The following antibiotics were obtained from Sigma and used at the following concentrations when required: kanamycin (Km), 50 μg/ml, ampicillin, 100 μg/ml, chloramphenicol (Cm), 20 μg/ml, nalidixic acid (Nal), 30 μg/ml. General molecular biology techniques were performed essentially as

described [42]. Restriction and modification enzymes were purchased from Invitrogen (Carlsbad, CA) or New England Biolabs (Beverly, MA), and used as recommended by the manufacturers. PCR primers were purchased from IDT Inc. (Coralville, IA). P22 transduction was performed as described [43]. Strains The following www.selleckchem.com/products/azd4547.html Typhimurium strains, that are derivatives of the UK-1 wild-type strain, were constructed and used in this study. (I) The SPI1+SPI2+ strain χ4138, gyrA1816, NalR. (II) The SPI1-SPI2+ (Δspi1) strain χ9648 gyrA1816 Δ(avrA-invH)-2::cat, NalR, CmR. (III) The SPI1+SPI2- (Δspi2) strain, χ9649 gyrA1816 Δ(ssaG-ssaU)-1::kan, NalR, KmR. (IV) The SPI1-SPI2- (Δspi1

Δspi2) strain χ9650 gyrA1816 Δ(avrA-invH)-2::cat Δ(ssaG-ssaU)-1::kan, NalR, CmR, KmR. Strain construction The χ4138 strain was made by P22-mediated transduction of the gyrA mutation from χ3147 [44] into the wild-type UK-1 strain χ3761, selecting for nalidixic acid resistance. 4SC-202 in vitro The mutations in SPI1 and SPI2 were constructed in strain JS246 [45] using the λ-red recombination 3-Methyladenine molecular weight system [46]. The deletion Amino acid of the T3SS genes of SPI1 was performed using a PCR fragment obtained with the primers YD142 (5′gctggaaggatttcctctggcaggcaaccttataatttcagtgtaggctggagctgcttc3′) and YD143 (5′taattatatcatgatgagttcagccaacggtgatatggcccatatgaatatcctccttag3′).

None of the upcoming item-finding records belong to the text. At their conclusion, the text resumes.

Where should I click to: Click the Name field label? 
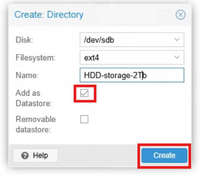(27, 75)
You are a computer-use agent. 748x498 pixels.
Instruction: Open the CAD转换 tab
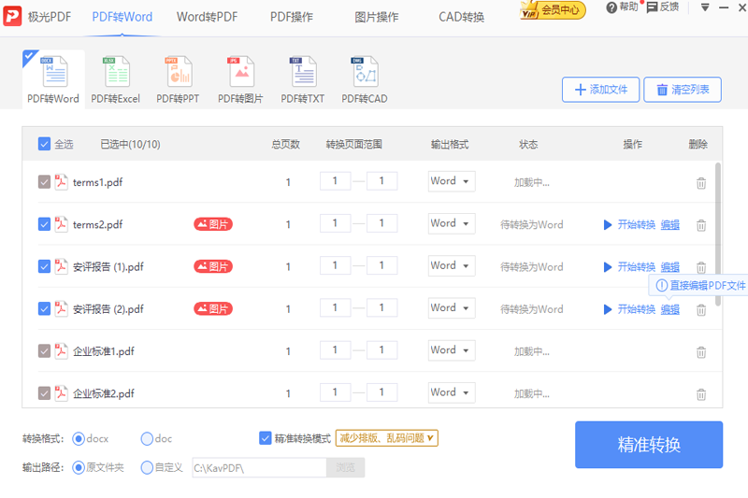(461, 17)
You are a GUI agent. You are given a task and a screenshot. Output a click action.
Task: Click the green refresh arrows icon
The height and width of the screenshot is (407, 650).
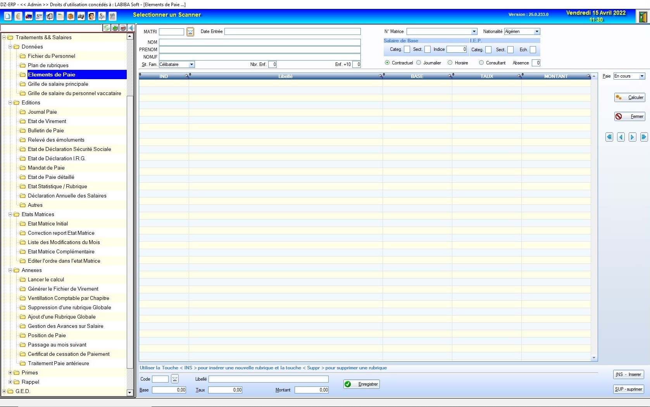tap(106, 28)
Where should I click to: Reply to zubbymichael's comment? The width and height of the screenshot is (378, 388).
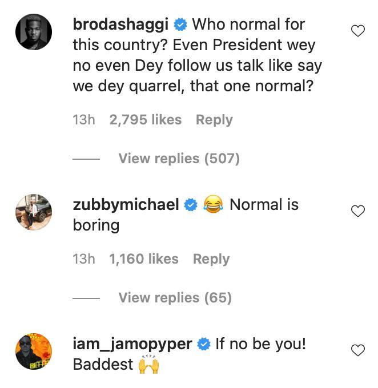tap(211, 259)
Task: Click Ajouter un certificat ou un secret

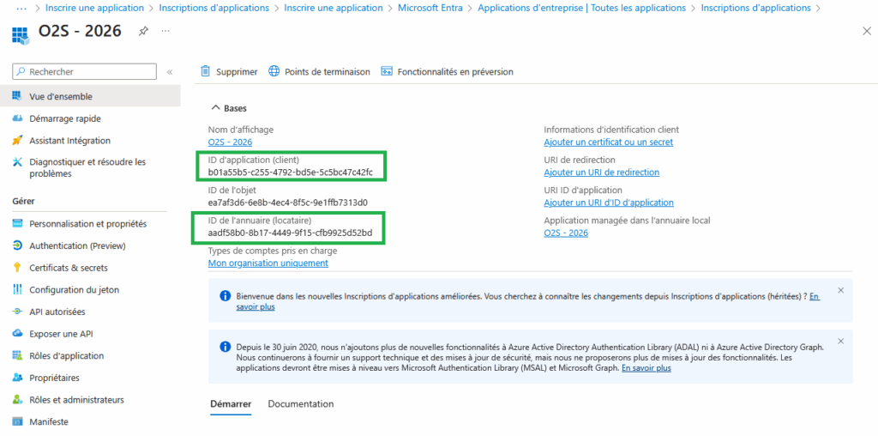Action: pyautogui.click(x=608, y=142)
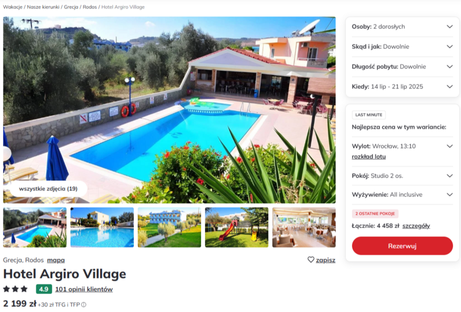The image size is (461, 312).
Task: Open Nasze kierunki breadcrumb link
Action: (43, 7)
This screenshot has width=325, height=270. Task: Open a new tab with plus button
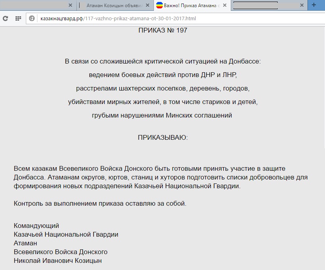314,5
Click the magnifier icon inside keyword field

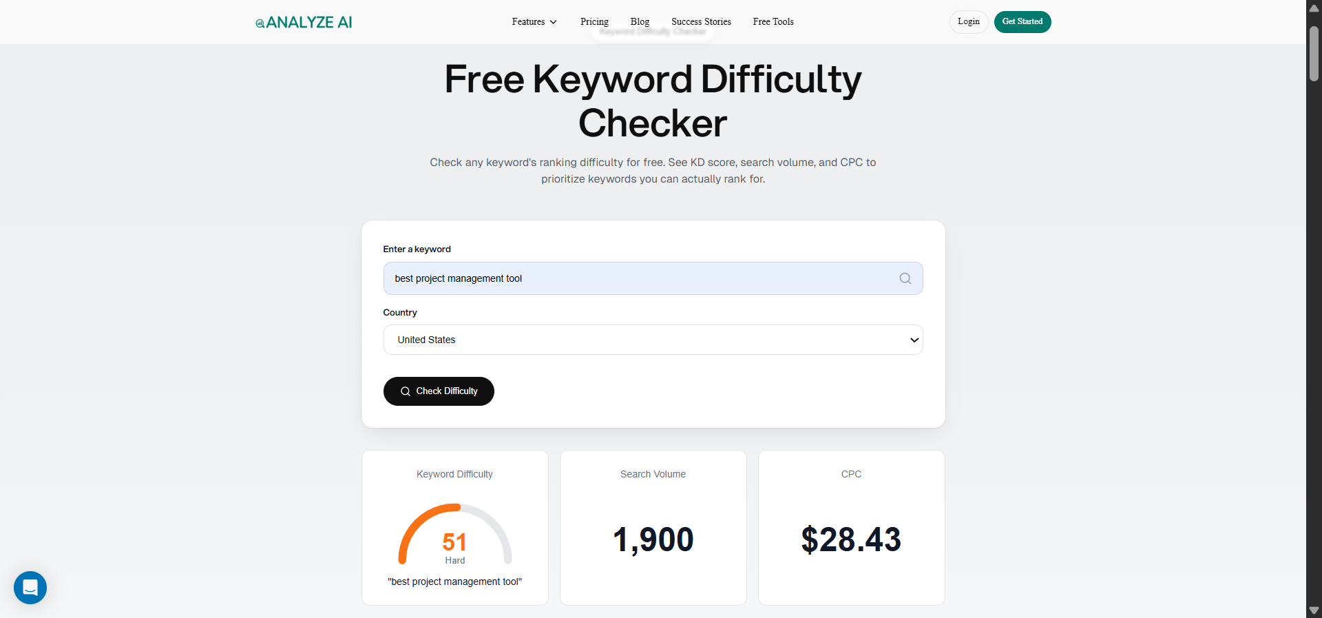coord(905,278)
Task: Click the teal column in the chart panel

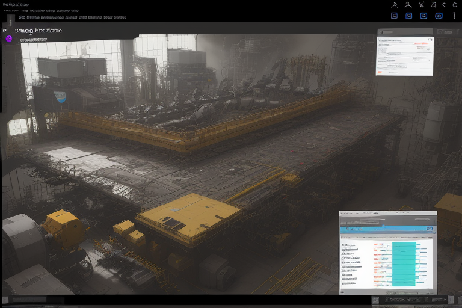Action: pyautogui.click(x=404, y=263)
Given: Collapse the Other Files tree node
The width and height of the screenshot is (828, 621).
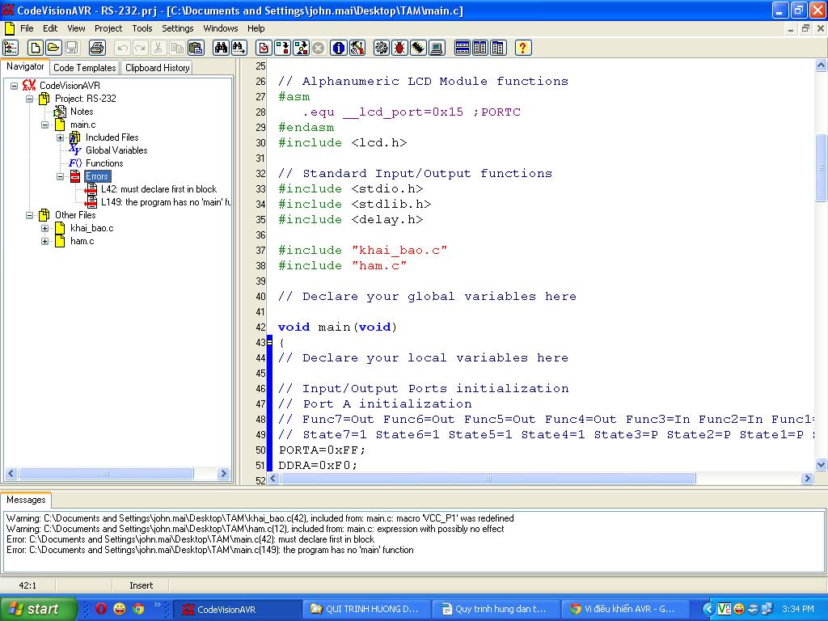Looking at the screenshot, I should [x=30, y=215].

YD142 harbors 40 nucleotides that bind downstream of the stop codon of the avrA gene, and 20 nucleotides (in bold) that correspond to PS1 [46]. YD143 harbors 40 nucleotides that bind downstream of the invH gene, and 20 nucleotides (in bold) that correspond to PS2 [46]. The T3SS2 structural genes of SPI2 were deleted using a PCR fragment obtained with the primers SPI2a (5′gctggctcaggtaacgccagaacaacgtgcgccggagtaagtgtaggctggagctgcttc3′) and SPI2b (5′tcaagcactgctctatacgctattaccctcttaaccttcgcatatgaatatcctccttag3′). SPI2a harbors 40 nucleotides that bind upstream of the ssaG gene, and 20 nucleotides (in bold) that correspond to PS1. SPI2b harbors 40 nucleotides that bind at the end of the ssaU gene, and 20 nucleotides (in bold) that correspond to PS2. The deletions were verified by PCR from the genomic DNA using the appropriate primers. The Δspi1 and Δspi2 mutations were introduced into χ4138 by P22-mediated transduction to construct χ9648 and χ9649, respectively. χ9650 was constructed by transducing the Δspi1 mutation into χ9649. All mutant strains were assayed for in vitro growth rate and were comparable to the wild type (data not shown), as well as tested for invasion in the macrophage cell line MQ-NSCU [31].